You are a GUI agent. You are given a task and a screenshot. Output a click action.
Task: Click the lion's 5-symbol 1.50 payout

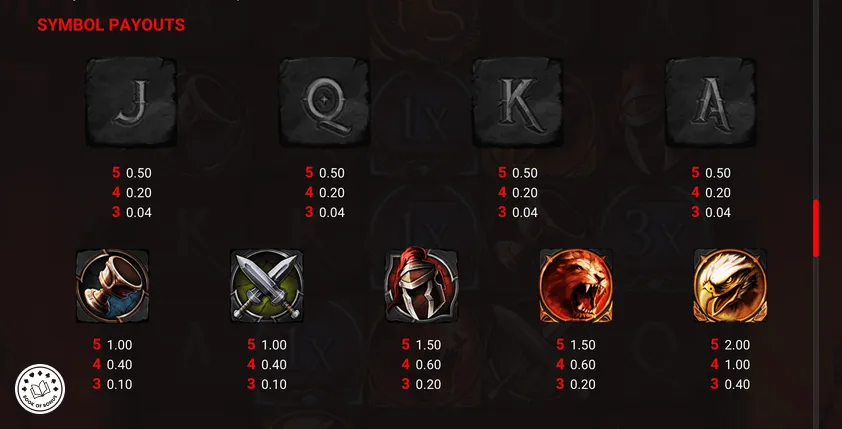tap(583, 345)
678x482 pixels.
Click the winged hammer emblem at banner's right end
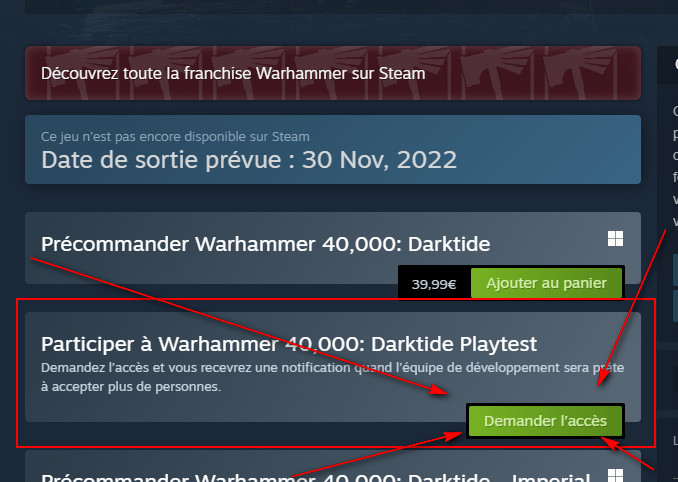tap(579, 73)
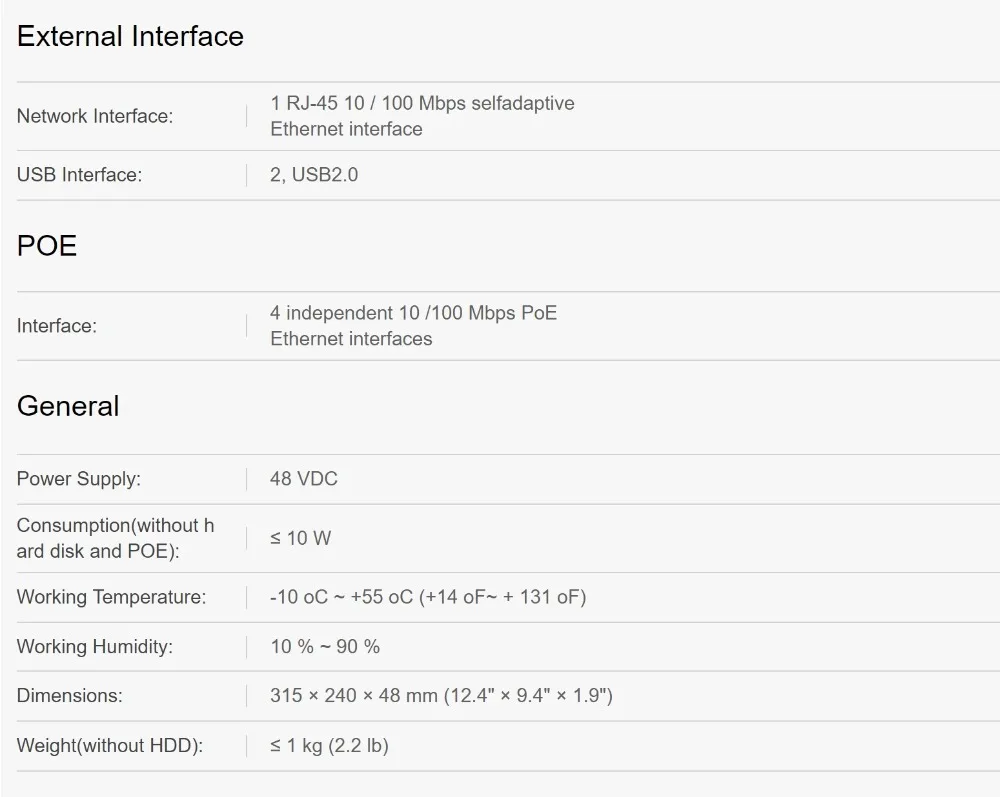This screenshot has height=797, width=1000.
Task: Click the 315 × 240 × 48 mm value
Action: point(441,696)
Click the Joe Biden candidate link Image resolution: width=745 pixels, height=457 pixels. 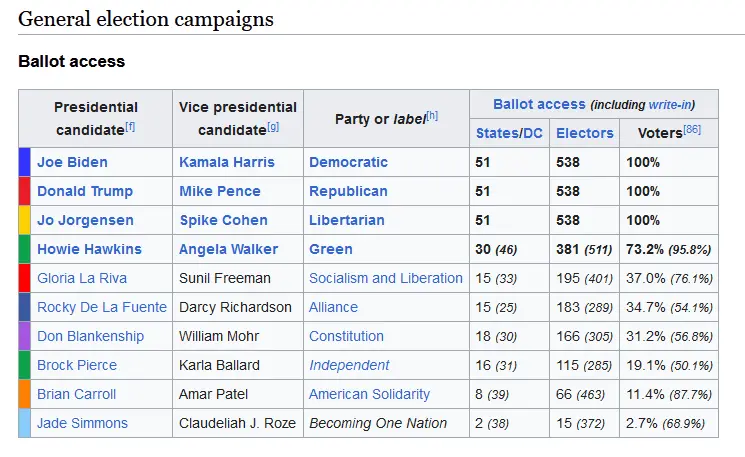(72, 162)
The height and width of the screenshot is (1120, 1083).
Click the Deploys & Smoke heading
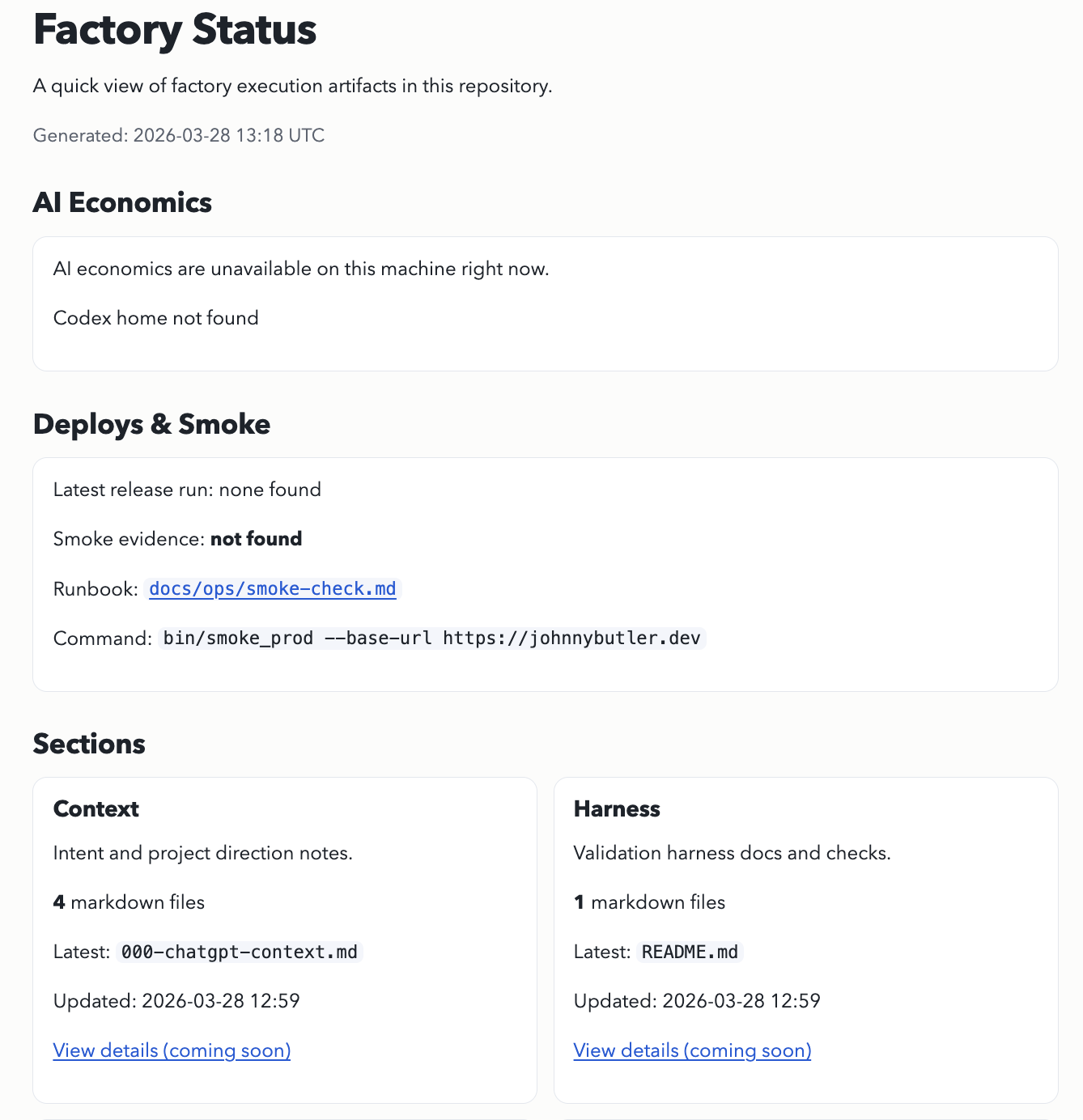point(151,423)
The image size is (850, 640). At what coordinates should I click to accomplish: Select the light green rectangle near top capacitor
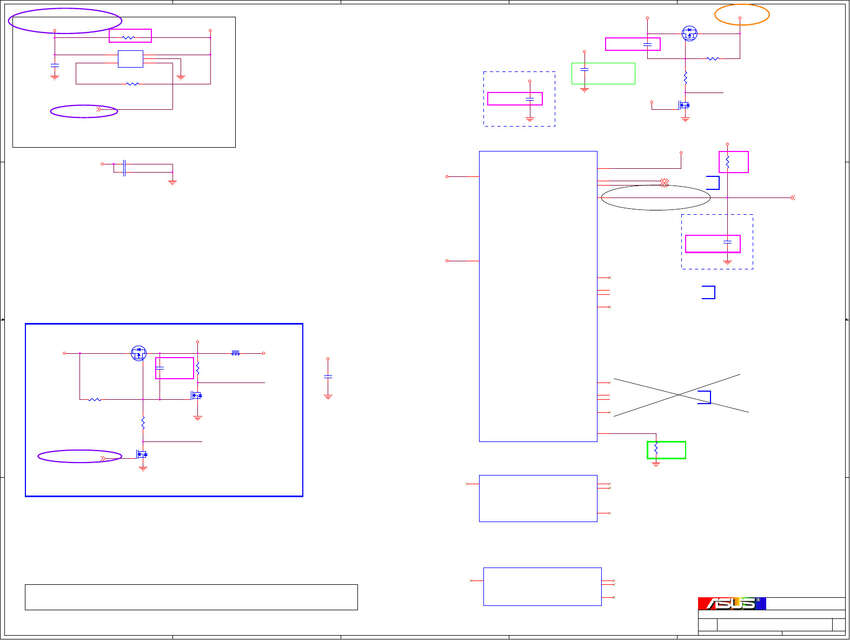[x=603, y=74]
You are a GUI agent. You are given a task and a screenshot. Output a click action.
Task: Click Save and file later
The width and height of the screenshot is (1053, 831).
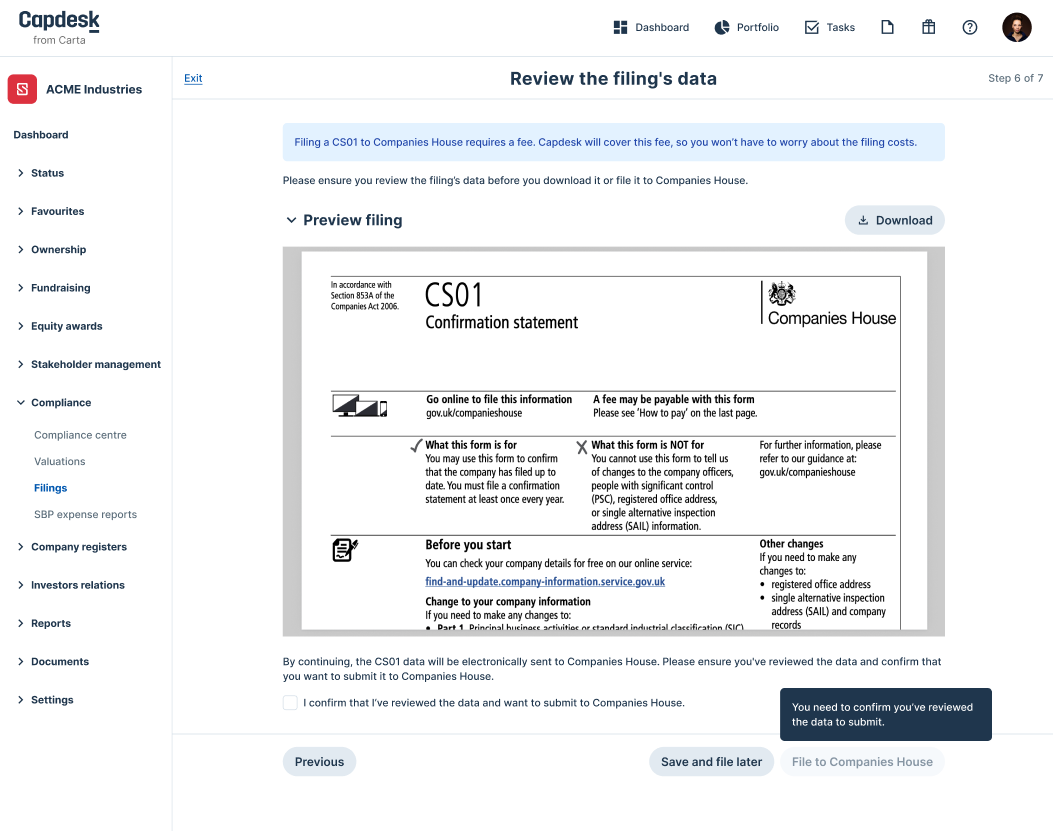711,762
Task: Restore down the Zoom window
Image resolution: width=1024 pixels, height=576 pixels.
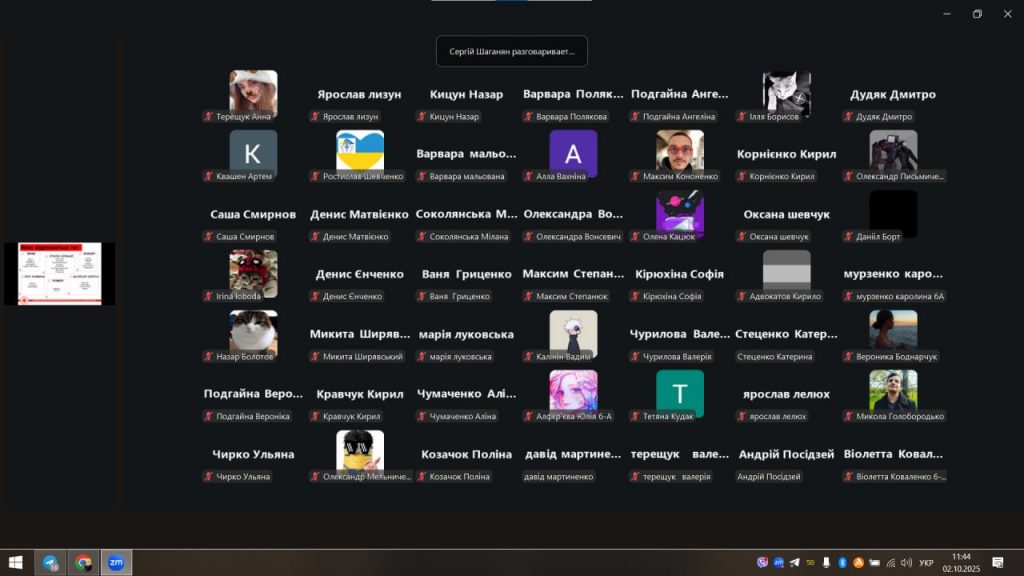Action: [x=977, y=14]
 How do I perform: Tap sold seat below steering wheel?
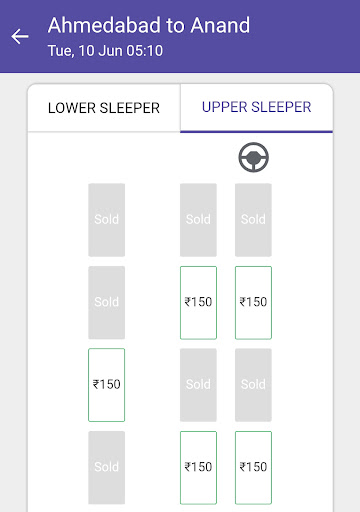pos(253,220)
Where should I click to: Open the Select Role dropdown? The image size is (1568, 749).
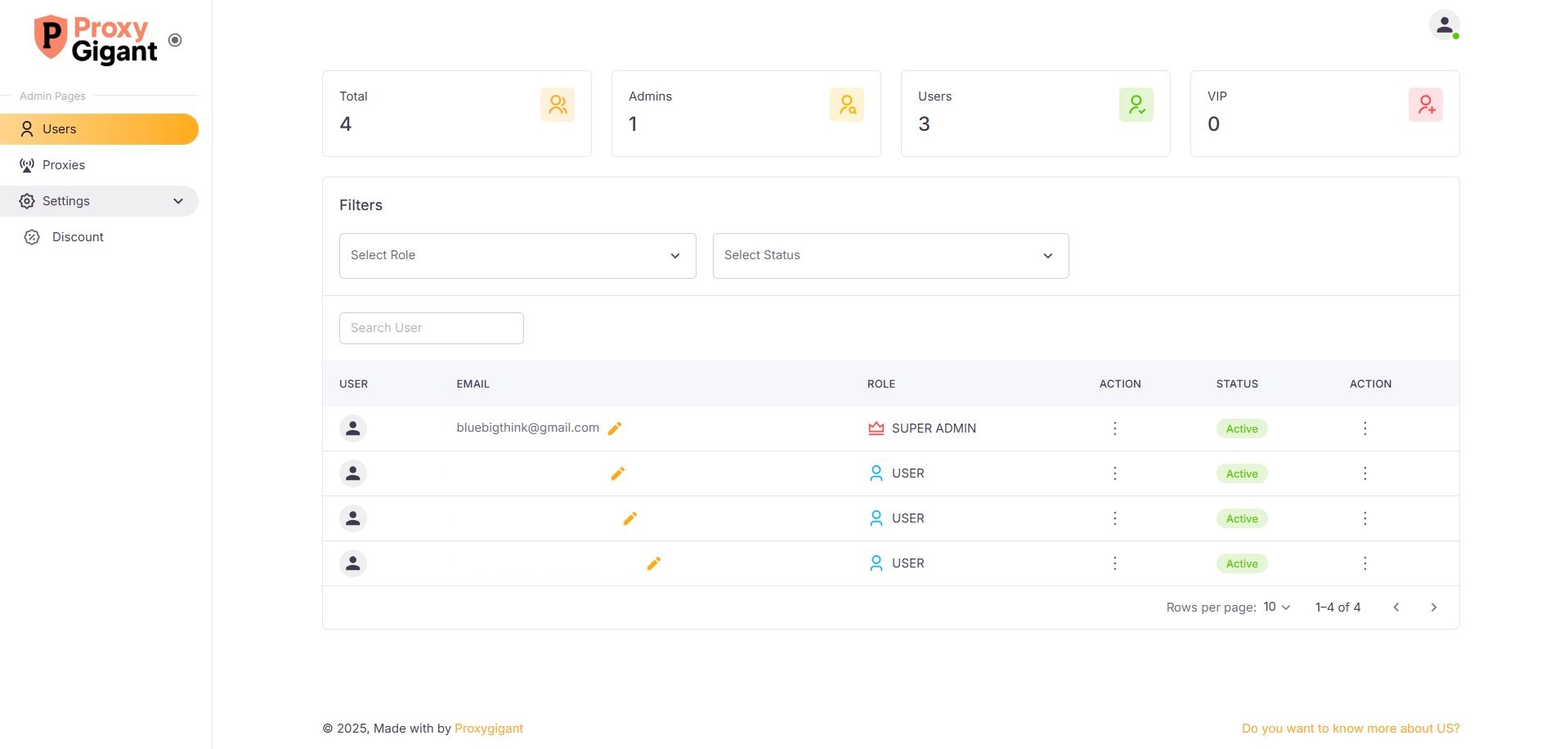pyautogui.click(x=517, y=256)
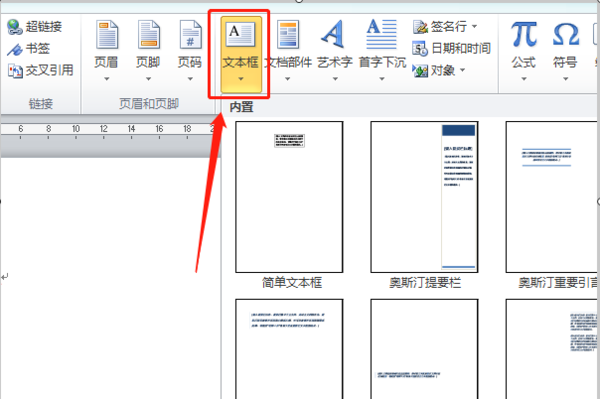Screen dimensions: 600x399
Task: Click the Footer (页脚) page icon
Action: pyautogui.click(x=148, y=35)
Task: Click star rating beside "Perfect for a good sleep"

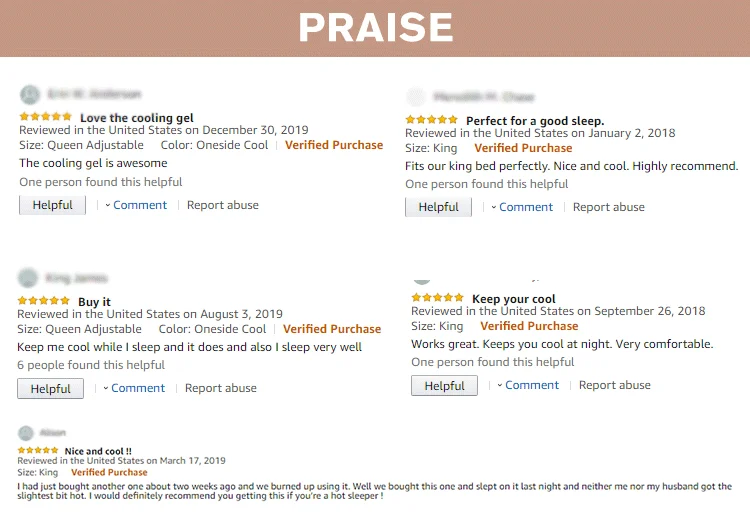Action: point(431,120)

※ ※ ※

WHAT YOU HAVE TO DO: From the line containing "Click the Deploys & Smoke heading" down to the last line of the entries above, retype each line exactly as it stands, but skip the pictures.

ANSWER SPACE:
Click the Deploys & Smoke heading
point(151,423)
The image size is (850, 640). At what coordinates should I click to accomplish: Select the light green rectangle near top capacitor
[x=603, y=74]
You are a GUI agent. You are given a task and a screenshot. Output a click action.
Task: Click Save and file later
The width and height of the screenshot is (1053, 831).
711,762
Task: Restore down the Zoom window
Image resolution: width=1024 pixels, height=576 pixels.
Action: [x=977, y=14]
 How do I perform: Tap sold seat below steering wheel?
pos(253,220)
Where should I click to: Open the Select Role dropdown? The image size is (1568, 749).
pyautogui.click(x=517, y=256)
Screen dimensions: 600x399
Task: Click the Footer (页脚) page icon
Action: pyautogui.click(x=148, y=35)
Task: Click star rating beside "Perfect for a good sleep"

Action: point(431,120)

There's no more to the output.